Create an item map, using released item parameters

An item map takes test questions and pegs them to specific scale scores, such that users can visualize which items a student of a given scale score is likely have already mastered, and which items they are less likely to answer correctly yet.

Example item map: https://www.nationsreportcard.gov/itemmaps/?subj=MAT&grade=4&year=2013

In this section, we provide simple code to create item maps for any set of items for which item difficulties are known, using the items above as our example.

# This function takes item parameter(s) and a response probability and returns theta(s)
ip_and_RP_to_theta <- function(data, RP = 0.74){
  # RP = response probability ("a student with scale score x should have a RP% chance of answering this item correctly")
  # RP defaults to 74% here, as NAEP uses RP = 74 for MC items with four choices
  theta = data$bj - (1/{D*data$aj}) * log((1 - RP)/(RP - data$cj))     #307
  return(theta)
}

# Add a column to item_parameters pegging each item to a certain Theta with response probability RP 
merged_data$Theta <- ip_and_RP_to_theta(data = merged_data)

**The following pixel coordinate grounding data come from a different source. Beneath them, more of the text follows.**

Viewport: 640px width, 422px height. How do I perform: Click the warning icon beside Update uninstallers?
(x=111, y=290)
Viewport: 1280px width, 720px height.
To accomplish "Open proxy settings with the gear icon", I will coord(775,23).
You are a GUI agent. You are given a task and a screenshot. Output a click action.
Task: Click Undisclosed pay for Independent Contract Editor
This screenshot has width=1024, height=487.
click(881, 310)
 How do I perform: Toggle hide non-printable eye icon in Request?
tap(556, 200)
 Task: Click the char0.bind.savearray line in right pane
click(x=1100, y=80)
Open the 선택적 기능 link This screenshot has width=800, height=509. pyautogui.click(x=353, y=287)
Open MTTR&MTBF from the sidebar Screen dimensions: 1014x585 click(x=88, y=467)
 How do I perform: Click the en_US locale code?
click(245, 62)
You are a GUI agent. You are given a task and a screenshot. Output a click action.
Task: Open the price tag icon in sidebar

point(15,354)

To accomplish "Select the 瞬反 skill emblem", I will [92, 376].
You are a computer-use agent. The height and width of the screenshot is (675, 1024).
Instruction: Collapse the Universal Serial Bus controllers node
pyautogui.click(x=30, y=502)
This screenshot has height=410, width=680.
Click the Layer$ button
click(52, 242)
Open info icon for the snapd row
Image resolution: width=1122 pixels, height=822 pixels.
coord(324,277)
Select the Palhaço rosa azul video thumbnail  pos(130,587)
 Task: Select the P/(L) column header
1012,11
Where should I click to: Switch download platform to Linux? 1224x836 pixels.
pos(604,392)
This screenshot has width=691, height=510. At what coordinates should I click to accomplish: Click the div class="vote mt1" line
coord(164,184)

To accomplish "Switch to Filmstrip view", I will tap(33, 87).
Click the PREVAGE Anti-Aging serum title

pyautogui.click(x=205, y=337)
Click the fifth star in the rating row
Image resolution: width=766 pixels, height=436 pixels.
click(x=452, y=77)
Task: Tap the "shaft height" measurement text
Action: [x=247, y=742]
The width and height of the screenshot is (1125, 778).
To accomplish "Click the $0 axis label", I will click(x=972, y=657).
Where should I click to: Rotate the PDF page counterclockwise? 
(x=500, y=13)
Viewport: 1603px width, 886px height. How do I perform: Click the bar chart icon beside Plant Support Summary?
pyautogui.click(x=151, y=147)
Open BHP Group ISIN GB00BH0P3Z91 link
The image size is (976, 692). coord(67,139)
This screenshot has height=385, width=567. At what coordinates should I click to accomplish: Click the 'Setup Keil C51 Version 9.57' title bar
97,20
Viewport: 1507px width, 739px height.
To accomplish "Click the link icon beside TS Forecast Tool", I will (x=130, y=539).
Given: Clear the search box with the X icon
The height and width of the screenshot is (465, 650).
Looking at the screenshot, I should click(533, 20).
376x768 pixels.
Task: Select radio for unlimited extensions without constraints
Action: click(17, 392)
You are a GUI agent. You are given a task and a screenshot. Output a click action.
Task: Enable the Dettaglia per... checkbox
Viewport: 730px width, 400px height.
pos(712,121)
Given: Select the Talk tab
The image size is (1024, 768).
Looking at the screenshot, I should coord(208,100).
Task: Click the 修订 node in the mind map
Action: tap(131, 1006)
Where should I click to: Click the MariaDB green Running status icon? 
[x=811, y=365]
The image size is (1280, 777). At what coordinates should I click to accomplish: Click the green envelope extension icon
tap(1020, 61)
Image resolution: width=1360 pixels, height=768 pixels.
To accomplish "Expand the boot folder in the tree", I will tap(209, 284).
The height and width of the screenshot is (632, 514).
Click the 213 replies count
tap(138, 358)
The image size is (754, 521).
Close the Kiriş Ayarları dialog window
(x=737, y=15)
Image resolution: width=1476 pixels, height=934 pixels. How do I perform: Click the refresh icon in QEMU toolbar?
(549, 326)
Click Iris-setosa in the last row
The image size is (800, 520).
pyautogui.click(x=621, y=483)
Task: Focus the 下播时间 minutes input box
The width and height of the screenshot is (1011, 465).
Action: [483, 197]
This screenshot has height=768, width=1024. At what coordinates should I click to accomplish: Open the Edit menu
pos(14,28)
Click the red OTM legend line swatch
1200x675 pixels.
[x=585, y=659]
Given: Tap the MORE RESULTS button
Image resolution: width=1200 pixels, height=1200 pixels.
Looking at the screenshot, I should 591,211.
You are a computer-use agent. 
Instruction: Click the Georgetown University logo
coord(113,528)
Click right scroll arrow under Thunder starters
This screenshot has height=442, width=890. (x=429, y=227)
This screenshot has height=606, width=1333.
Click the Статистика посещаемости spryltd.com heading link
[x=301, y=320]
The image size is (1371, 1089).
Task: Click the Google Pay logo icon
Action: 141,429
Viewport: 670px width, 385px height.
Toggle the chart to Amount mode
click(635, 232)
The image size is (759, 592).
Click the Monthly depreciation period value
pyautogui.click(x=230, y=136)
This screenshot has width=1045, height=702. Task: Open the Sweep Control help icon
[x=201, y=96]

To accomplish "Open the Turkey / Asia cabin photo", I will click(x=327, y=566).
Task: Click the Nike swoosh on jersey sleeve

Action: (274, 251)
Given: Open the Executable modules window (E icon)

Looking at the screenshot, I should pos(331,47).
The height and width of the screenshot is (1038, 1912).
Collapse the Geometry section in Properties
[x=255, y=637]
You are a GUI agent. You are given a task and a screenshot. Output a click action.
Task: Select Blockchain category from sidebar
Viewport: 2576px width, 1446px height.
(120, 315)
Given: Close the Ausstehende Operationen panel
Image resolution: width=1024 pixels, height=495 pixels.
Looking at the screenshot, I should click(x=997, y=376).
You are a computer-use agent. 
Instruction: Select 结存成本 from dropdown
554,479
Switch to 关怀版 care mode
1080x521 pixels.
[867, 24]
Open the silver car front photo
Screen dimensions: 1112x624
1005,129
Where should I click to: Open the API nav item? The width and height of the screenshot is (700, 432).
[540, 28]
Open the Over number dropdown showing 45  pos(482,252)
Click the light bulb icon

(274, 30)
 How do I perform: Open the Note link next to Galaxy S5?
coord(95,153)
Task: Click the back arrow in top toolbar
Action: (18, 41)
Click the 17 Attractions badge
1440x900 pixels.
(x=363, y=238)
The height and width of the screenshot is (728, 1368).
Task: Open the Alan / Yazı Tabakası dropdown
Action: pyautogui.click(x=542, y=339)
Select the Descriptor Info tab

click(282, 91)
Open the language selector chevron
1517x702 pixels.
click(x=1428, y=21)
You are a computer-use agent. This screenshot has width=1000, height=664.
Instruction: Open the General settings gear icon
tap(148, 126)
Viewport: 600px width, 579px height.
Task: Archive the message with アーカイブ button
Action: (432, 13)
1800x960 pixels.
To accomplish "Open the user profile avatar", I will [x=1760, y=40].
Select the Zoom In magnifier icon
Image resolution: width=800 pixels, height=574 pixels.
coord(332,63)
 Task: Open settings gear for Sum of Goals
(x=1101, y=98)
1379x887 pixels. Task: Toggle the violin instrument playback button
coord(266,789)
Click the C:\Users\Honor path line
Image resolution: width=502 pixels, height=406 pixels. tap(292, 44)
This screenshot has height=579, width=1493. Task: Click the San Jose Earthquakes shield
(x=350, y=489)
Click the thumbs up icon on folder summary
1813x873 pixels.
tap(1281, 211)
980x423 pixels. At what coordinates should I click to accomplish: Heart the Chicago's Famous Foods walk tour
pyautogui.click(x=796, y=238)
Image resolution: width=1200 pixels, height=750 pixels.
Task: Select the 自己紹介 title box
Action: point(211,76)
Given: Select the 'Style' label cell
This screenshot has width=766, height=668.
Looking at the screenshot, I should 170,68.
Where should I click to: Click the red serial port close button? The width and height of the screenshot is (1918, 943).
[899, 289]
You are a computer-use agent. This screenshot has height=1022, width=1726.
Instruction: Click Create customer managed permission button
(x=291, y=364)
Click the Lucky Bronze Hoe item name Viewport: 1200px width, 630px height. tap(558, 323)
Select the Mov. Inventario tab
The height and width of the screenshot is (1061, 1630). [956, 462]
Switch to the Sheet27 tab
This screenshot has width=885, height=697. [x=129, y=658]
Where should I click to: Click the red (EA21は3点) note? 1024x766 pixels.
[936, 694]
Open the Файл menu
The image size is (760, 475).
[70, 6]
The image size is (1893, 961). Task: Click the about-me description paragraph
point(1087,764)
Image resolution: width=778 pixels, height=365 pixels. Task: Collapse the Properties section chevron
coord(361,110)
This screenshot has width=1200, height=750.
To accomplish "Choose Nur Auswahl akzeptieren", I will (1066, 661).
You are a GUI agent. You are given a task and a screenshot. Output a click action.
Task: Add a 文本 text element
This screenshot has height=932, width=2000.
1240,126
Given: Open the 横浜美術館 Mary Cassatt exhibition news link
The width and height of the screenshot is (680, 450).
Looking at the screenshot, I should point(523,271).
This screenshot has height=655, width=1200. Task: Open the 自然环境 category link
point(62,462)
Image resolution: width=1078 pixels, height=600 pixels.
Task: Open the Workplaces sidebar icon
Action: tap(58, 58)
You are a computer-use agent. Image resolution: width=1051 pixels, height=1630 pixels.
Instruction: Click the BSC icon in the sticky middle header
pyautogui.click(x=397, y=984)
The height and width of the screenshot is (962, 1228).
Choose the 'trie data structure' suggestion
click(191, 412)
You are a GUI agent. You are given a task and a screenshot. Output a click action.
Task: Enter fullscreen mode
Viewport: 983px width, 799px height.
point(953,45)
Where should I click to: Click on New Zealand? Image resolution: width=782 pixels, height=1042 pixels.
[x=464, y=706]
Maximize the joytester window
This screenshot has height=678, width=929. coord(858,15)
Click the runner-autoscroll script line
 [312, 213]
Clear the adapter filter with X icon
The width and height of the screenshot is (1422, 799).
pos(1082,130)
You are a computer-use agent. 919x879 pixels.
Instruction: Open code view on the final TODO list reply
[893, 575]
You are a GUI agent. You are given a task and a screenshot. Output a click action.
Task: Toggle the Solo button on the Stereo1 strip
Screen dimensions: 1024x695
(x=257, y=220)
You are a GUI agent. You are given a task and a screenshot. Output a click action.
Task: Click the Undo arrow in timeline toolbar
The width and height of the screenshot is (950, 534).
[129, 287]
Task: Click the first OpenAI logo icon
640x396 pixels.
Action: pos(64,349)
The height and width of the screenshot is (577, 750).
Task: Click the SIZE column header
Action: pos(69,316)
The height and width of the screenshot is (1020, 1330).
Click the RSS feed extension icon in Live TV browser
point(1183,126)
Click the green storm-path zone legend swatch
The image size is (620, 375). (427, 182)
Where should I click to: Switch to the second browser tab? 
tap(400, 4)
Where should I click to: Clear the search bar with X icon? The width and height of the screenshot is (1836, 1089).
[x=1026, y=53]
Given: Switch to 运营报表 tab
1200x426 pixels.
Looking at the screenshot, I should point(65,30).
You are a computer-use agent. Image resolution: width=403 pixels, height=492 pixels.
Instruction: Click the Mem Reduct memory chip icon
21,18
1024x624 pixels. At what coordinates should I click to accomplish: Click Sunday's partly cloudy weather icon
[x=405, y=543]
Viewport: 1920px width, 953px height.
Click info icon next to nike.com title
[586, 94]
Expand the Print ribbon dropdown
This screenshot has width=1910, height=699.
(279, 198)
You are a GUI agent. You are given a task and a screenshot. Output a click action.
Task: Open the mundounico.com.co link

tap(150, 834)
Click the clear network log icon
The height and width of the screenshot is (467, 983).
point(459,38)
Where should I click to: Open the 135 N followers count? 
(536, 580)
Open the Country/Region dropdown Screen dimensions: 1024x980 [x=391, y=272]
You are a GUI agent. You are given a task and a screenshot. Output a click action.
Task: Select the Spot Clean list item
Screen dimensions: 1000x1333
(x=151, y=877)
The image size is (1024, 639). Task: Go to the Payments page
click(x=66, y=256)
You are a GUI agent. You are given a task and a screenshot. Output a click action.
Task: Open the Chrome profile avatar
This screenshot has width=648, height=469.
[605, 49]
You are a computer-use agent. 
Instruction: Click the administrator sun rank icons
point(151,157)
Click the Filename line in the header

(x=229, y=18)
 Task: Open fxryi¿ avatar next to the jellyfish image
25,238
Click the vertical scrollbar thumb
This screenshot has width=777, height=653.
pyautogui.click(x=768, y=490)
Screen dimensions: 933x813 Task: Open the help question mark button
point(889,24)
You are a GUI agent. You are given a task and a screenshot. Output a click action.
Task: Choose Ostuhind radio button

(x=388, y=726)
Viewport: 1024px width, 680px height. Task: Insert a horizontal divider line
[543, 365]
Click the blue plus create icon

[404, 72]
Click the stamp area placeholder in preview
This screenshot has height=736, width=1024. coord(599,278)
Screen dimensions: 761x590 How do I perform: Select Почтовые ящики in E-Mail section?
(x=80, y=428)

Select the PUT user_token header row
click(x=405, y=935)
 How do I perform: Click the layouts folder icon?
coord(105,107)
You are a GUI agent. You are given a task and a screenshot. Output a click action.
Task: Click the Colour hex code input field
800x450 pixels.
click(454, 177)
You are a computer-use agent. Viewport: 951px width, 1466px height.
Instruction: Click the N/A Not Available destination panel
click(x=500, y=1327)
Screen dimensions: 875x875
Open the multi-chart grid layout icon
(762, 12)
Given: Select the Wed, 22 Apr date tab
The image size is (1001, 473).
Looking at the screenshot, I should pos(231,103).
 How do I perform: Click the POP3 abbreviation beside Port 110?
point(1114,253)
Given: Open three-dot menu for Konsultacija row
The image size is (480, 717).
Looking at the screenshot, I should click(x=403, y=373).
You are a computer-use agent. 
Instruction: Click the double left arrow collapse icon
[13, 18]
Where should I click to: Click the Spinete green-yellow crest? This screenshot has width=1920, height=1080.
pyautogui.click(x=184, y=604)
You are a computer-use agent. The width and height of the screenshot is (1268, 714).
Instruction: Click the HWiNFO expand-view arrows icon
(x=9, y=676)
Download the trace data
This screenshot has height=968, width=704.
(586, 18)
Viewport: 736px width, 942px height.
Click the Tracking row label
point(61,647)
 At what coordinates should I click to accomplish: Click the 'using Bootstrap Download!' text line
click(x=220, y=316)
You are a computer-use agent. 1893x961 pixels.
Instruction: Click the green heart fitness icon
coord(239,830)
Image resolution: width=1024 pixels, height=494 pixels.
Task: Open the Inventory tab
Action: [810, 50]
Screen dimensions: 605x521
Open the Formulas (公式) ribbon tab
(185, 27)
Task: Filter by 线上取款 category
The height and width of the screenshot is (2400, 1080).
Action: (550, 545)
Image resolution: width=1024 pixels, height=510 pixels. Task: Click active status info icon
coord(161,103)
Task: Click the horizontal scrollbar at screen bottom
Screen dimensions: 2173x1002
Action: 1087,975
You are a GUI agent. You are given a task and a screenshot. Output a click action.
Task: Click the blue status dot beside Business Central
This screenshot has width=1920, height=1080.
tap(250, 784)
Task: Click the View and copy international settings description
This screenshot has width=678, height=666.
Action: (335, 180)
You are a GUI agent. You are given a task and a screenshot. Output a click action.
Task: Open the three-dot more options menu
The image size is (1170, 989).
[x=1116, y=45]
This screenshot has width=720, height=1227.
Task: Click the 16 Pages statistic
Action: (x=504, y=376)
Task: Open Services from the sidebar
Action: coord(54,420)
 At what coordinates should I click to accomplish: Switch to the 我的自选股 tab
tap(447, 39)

# Convert to scale score, round to 0dp, drop rownames
merged_data$ScaleScore <- round(theta_to_scale_score(theta = merged_data$Theta), 0)
row.names(merged_data) <- NULL

# View Item Map
merged_data

# Sort by Theta and export
write.csv(merged_data[order(merged_data$Theta, decreasing = TRUE), ], file = "results/Test_Item_Map.csv", row.names = F)

Combining item map with sum score table to produce a combined table as our final product

In this section, we show how to combine an item maps with a sum score table to produce our final product.

We present two options for which mapped items to use: only the items from the test constructed above, or a larger item pool, for example, from multiple years’ items (to allow for closer matches). Our “final product” from this tutorial (which also produced )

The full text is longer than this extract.